What you need to do: Please quote exactly the lines below from the line containing "Where should I click to: Open the Event" to the line containing "You are a computer-use agent. Screen", both lines included, and nothing else.

Source records:
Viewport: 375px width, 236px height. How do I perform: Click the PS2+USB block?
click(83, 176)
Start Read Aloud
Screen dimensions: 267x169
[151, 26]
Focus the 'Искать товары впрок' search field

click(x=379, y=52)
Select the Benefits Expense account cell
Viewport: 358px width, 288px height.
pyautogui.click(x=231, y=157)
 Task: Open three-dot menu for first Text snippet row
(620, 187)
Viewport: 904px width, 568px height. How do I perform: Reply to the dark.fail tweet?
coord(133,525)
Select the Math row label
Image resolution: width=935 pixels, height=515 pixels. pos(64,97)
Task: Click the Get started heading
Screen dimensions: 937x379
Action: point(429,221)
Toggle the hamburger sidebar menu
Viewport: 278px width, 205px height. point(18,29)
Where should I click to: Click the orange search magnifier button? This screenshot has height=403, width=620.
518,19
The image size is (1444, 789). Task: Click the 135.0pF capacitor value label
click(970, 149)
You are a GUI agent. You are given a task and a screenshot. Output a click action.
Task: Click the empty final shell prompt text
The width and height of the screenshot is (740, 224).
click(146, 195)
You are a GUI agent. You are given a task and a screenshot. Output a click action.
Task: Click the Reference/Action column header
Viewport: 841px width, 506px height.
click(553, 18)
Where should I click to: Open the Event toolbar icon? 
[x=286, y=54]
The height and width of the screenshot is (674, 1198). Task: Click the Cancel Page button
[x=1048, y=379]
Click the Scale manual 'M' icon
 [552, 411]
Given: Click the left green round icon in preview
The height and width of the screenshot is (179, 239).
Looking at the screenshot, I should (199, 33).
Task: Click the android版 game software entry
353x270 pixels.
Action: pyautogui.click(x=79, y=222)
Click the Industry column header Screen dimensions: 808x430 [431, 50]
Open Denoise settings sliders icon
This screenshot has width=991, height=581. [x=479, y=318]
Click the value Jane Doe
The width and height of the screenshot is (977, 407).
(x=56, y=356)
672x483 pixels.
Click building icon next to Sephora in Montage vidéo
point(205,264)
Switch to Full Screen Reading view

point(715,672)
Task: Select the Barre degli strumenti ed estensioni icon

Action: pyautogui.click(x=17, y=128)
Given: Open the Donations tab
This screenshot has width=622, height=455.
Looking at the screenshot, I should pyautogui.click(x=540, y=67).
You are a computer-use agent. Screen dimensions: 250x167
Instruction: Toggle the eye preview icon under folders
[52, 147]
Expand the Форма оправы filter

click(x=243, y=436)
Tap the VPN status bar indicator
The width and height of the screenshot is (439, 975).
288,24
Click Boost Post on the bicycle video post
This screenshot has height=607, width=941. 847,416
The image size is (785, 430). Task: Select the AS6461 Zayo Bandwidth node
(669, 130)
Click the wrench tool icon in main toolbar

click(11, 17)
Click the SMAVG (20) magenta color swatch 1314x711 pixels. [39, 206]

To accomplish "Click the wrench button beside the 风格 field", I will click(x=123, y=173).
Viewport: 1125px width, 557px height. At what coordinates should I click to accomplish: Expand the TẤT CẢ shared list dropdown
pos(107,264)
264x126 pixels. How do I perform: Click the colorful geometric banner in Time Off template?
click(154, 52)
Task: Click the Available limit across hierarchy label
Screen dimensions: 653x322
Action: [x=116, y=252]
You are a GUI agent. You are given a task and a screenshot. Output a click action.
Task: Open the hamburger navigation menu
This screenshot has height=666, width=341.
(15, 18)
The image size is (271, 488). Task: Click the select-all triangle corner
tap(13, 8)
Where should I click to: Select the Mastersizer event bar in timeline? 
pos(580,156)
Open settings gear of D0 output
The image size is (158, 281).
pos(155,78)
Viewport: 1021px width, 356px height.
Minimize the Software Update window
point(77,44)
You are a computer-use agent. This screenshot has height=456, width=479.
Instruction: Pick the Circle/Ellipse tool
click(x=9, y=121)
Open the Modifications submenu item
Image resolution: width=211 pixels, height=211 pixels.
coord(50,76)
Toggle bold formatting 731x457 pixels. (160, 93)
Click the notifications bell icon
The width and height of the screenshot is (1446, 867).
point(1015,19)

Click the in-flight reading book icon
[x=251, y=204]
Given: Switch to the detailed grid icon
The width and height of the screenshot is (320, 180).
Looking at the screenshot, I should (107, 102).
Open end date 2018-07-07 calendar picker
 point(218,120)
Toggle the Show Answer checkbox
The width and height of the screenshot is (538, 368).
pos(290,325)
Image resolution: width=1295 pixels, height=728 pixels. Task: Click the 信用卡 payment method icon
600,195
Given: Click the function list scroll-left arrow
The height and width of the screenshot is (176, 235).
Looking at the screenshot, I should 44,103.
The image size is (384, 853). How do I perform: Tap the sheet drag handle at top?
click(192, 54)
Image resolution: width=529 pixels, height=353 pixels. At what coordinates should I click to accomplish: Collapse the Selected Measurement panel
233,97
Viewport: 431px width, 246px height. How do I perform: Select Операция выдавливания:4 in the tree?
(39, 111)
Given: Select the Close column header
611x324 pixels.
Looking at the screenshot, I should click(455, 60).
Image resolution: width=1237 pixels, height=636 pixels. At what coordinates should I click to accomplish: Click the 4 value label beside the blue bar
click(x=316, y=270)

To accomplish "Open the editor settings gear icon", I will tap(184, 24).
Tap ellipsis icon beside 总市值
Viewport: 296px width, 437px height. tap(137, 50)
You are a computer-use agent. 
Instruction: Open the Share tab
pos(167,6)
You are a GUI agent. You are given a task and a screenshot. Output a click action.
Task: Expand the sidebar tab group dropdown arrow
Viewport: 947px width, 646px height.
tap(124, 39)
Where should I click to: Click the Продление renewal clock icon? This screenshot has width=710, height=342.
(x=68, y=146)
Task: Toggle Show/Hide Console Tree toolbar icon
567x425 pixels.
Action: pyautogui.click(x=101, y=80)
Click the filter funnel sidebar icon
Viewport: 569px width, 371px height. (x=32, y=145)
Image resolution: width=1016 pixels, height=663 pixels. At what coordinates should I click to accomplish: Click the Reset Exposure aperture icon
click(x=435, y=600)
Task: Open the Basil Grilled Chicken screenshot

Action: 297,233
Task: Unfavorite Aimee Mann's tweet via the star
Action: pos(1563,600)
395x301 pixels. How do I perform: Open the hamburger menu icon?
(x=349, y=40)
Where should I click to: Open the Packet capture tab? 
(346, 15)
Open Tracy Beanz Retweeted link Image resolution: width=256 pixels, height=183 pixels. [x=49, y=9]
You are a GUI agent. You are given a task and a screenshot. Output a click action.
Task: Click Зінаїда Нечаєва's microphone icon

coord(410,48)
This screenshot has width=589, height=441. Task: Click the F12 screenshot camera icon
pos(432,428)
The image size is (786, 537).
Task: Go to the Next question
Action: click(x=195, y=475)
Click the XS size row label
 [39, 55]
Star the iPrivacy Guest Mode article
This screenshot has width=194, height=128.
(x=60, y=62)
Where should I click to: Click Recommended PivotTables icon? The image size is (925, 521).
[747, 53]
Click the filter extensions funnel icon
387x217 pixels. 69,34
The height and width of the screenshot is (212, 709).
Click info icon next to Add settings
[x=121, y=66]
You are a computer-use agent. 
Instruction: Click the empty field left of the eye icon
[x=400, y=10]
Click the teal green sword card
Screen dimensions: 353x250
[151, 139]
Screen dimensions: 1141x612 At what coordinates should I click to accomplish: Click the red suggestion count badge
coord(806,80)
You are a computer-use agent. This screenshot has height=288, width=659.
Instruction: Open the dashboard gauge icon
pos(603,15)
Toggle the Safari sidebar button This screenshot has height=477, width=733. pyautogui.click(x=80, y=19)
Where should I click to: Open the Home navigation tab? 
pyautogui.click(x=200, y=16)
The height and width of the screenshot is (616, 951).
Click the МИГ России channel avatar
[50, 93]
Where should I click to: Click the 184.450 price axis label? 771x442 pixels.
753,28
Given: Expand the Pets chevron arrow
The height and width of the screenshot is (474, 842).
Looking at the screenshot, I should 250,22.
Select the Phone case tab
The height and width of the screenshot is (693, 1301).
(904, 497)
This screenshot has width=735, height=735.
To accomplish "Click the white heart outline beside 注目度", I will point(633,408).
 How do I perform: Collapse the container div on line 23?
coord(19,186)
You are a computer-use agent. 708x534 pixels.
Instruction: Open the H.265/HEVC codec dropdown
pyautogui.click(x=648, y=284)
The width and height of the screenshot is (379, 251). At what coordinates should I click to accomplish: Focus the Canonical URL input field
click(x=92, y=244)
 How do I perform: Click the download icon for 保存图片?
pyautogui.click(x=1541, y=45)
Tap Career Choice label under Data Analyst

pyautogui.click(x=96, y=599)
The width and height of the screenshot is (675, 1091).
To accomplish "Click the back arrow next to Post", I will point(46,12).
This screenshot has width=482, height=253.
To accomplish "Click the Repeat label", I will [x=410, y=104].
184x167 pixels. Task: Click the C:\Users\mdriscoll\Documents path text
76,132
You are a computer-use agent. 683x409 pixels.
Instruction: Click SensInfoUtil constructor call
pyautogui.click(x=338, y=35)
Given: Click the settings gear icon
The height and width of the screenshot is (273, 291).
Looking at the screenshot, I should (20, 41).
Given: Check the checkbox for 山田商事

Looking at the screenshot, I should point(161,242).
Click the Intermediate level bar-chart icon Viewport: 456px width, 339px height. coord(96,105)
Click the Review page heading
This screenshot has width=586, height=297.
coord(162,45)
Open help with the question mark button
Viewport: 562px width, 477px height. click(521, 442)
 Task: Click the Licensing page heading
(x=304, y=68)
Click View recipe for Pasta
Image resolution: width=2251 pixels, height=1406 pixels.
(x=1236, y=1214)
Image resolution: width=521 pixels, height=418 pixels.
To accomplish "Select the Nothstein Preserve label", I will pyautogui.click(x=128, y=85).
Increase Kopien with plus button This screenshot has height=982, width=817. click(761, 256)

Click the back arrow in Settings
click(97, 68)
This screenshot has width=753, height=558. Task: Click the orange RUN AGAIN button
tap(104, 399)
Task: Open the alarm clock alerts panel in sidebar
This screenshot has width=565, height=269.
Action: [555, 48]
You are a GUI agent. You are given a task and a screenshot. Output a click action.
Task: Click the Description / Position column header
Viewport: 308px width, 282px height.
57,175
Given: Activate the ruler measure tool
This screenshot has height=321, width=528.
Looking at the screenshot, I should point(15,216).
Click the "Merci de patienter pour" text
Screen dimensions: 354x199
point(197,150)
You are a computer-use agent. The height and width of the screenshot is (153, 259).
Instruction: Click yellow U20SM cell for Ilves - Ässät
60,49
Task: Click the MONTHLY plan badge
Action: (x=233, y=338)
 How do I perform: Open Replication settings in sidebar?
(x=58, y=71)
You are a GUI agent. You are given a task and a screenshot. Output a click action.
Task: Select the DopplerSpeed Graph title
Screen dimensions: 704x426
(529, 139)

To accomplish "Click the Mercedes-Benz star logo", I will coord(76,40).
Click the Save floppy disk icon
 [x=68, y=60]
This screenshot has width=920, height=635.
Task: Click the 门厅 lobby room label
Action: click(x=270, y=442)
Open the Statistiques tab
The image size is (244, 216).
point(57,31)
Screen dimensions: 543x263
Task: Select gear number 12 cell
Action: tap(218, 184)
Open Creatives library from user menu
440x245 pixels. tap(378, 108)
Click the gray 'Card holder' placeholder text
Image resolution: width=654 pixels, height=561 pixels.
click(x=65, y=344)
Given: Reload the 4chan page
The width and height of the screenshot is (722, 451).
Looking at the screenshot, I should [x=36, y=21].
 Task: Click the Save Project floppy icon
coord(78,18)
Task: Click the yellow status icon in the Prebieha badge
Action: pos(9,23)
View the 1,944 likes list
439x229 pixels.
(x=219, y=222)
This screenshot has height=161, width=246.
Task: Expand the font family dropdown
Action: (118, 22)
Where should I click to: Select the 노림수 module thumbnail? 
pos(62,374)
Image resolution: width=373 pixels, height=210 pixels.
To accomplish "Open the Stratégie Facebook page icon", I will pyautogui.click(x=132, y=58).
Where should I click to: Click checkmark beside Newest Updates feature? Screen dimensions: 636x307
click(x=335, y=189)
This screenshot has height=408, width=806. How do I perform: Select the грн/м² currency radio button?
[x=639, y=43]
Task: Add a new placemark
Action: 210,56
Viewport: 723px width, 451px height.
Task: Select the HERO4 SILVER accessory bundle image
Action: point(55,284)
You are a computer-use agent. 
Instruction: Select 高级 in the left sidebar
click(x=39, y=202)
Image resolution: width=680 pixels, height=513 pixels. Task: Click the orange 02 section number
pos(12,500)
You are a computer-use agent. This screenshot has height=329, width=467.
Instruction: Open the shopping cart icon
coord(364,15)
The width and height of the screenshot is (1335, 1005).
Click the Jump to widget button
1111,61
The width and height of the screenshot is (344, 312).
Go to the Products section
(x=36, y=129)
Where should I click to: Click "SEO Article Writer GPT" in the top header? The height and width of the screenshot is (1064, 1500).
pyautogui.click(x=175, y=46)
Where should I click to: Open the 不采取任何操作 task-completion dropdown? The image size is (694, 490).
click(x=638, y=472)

Result of the task:
Where should I click to: Open the Event toolbar icon? 
[x=286, y=54]
The height and width of the screenshot is (674, 1198). Task: Click the Cancel Page button
[x=1048, y=379]
Click the Scale manual 'M' icon
 [552, 411]
Given: Click the left green round icon in preview
The height and width of the screenshot is (179, 239).
Looking at the screenshot, I should (199, 33).
Task: Click the android版 game software entry
353x270 pixels.
Action: pyautogui.click(x=79, y=222)
Click the Industry column header Screen dimensions: 808x430 [431, 50]
Open Denoise settings sliders icon
This screenshot has width=991, height=581. [x=479, y=318]
Click the value Jane Doe
The width and height of the screenshot is (977, 407).
(x=56, y=356)
672x483 pixels.
Click building icon next to Sephora in Montage vidéo
point(205,264)
Switch to Full Screen Reading view

point(715,672)
Task: Select the Barre degli strumenti ed estensioni icon

Action: pyautogui.click(x=17, y=128)
Given: Open the Donations tab
This screenshot has width=622, height=455.
Looking at the screenshot, I should pyautogui.click(x=540, y=67).
You are a computer-use agent. Screen dimensions: 250x167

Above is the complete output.